Superbank Melantai di Bursa, Mengakhiri Paceklik IPO Sektor Perbankan
Setelah hampir empat tahun absen, pasar modal Indonesia kembali bergairah dengan kehadiran emiten bank baru. PT Super Bank Indonesia Tbk. (SUPA), atau yang lebih dikenal sebagai Superbank, secara resmi mencatatkan sahamnya di Bursa Efek Indonesia (BEI).

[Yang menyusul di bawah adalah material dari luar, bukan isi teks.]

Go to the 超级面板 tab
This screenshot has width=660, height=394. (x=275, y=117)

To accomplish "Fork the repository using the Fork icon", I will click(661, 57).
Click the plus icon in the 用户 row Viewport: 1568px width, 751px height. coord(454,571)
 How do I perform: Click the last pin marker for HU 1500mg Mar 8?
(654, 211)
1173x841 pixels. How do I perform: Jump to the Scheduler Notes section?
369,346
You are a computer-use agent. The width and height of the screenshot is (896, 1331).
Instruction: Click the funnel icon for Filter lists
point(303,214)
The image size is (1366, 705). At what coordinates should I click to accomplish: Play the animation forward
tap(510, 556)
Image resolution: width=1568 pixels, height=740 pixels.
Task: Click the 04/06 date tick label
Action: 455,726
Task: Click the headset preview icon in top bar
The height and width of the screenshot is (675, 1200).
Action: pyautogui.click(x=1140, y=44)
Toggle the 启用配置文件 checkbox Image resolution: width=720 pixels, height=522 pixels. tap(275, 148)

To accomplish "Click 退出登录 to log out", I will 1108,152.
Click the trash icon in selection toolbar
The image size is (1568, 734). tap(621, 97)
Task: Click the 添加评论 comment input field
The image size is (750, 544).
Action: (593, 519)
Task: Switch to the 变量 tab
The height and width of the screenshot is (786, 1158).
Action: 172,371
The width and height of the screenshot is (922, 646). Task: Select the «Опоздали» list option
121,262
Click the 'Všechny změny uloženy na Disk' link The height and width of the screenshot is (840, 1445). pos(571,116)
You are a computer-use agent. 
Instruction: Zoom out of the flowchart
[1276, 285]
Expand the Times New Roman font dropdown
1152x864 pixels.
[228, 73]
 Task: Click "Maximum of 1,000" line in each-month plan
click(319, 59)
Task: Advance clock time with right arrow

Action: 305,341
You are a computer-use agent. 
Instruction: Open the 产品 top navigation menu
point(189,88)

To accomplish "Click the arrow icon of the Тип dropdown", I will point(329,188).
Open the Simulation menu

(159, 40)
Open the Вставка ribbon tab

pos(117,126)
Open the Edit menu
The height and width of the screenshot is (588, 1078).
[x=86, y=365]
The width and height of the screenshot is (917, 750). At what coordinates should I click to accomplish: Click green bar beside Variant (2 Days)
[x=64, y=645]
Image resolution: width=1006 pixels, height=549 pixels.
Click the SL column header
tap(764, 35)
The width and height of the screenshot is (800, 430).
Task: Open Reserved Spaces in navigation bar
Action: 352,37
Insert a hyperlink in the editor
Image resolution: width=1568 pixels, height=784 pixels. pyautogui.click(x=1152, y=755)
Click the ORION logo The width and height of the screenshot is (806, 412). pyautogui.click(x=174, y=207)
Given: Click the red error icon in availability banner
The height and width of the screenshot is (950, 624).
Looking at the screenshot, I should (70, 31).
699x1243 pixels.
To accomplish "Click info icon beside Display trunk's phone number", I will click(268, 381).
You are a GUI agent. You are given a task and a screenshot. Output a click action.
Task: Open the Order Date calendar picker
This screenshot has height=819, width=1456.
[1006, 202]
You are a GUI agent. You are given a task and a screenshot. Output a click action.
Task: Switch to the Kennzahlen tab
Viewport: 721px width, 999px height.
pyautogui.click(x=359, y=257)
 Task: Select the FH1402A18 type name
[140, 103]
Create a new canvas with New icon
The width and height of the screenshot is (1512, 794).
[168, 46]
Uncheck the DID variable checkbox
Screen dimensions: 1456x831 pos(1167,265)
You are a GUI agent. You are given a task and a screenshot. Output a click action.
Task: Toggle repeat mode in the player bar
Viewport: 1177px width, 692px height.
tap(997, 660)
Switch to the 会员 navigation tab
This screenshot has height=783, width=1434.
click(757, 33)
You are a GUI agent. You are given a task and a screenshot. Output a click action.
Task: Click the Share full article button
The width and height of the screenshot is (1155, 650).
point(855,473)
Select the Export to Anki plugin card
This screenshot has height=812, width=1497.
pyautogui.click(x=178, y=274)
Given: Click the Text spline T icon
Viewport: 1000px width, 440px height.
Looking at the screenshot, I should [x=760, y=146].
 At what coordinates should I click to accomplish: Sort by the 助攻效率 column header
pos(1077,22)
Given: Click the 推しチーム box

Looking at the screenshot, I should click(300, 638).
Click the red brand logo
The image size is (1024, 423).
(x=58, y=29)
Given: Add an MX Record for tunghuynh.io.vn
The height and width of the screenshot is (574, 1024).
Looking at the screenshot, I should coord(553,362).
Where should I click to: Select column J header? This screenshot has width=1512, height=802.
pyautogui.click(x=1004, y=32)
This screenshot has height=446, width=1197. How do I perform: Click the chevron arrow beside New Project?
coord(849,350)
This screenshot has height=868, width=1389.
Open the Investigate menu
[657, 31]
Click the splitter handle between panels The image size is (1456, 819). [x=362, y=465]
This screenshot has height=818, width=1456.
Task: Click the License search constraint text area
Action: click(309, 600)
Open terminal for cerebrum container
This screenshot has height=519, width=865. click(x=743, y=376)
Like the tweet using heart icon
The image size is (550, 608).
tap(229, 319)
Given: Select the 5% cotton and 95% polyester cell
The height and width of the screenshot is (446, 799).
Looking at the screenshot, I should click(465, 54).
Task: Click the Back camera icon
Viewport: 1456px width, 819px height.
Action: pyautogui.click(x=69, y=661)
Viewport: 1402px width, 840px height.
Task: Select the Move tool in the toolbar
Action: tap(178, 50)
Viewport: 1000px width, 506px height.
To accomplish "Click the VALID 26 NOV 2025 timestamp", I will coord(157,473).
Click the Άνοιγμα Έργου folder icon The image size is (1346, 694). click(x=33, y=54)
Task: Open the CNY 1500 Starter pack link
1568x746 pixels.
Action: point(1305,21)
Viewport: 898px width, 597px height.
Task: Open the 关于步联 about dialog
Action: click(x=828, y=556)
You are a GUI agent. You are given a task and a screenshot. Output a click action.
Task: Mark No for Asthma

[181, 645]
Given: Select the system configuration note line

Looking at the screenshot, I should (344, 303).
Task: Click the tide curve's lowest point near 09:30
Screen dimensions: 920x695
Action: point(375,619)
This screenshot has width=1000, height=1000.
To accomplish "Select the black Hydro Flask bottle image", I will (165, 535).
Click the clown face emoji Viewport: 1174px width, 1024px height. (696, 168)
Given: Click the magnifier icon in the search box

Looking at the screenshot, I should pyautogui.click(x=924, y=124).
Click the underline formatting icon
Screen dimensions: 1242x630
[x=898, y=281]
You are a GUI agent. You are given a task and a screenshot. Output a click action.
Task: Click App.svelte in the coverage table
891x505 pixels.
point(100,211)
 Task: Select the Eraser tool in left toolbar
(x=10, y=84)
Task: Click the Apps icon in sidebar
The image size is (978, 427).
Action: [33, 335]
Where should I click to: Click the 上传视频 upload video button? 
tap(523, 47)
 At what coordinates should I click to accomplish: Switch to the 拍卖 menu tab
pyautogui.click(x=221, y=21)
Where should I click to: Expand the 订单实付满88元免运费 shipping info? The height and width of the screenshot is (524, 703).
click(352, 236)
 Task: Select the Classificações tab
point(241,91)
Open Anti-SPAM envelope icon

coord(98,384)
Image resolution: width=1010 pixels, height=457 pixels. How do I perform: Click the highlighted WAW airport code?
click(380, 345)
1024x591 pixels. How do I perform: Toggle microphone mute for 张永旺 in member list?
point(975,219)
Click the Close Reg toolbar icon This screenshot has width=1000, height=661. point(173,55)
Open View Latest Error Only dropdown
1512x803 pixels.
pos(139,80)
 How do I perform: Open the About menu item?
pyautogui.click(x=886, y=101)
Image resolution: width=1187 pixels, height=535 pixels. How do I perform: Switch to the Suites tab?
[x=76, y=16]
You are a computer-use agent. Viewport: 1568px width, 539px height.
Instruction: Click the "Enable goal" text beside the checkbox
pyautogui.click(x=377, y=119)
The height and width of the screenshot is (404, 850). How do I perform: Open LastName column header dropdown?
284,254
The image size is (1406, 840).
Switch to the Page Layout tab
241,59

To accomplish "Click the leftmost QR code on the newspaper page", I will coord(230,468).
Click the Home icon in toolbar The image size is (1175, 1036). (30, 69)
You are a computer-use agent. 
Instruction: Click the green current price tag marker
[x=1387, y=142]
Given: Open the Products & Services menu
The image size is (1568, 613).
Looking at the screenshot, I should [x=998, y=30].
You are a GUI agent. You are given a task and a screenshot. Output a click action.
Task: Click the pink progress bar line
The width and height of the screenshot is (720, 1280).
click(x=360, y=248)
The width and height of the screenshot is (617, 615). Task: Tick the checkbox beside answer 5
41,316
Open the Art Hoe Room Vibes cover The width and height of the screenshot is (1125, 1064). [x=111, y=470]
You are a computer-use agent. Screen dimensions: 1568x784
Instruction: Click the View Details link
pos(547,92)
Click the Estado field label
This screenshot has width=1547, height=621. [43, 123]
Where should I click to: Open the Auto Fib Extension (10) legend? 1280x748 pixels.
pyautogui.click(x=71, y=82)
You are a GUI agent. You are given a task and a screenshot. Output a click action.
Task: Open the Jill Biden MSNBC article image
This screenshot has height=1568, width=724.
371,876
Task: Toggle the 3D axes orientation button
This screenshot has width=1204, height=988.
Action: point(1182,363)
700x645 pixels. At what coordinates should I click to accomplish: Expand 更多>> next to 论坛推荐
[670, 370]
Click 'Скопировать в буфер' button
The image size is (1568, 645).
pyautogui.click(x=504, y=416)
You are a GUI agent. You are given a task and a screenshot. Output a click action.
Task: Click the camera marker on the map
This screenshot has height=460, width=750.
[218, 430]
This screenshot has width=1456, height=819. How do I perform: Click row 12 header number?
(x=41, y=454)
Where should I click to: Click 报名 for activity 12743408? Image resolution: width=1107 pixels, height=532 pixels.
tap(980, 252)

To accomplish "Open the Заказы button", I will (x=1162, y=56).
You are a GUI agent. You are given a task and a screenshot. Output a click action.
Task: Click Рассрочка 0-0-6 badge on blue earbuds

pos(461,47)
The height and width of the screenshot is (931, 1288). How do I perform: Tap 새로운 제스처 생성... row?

Momentum ini menandai berakhirnya periode vakum penawaran umum perdana saham (IPO) di sektor perbankan yang sebelumnya dibayangi oleh volatilitas global, pengetatan likuiditas, dan tren suku bunga tinggi sejak tahun 2021.
Sebelum masa jeda tersebut, beberapa bank telah lebih dulu menorehkan jejak di BEI, terutama yang berfokus pada transformasi digital.
Kilas Balik IPO Bank Digital di Indonesia
Sejarah IPO bank di Indonesia menunjukkan tren yang menarik, terutama dengan munculnya bank-bank yang mengadopsi model bisnis digital.
PT Bank Raya Indonesia Tbk. (AGRO)
Bank ini memiliki sejarah panjang di pasar modal, dengan pencatatan saham perdananya di BEI sejak Agustus 2003.PT Bank Neo Commerce Tbk. (BBYB)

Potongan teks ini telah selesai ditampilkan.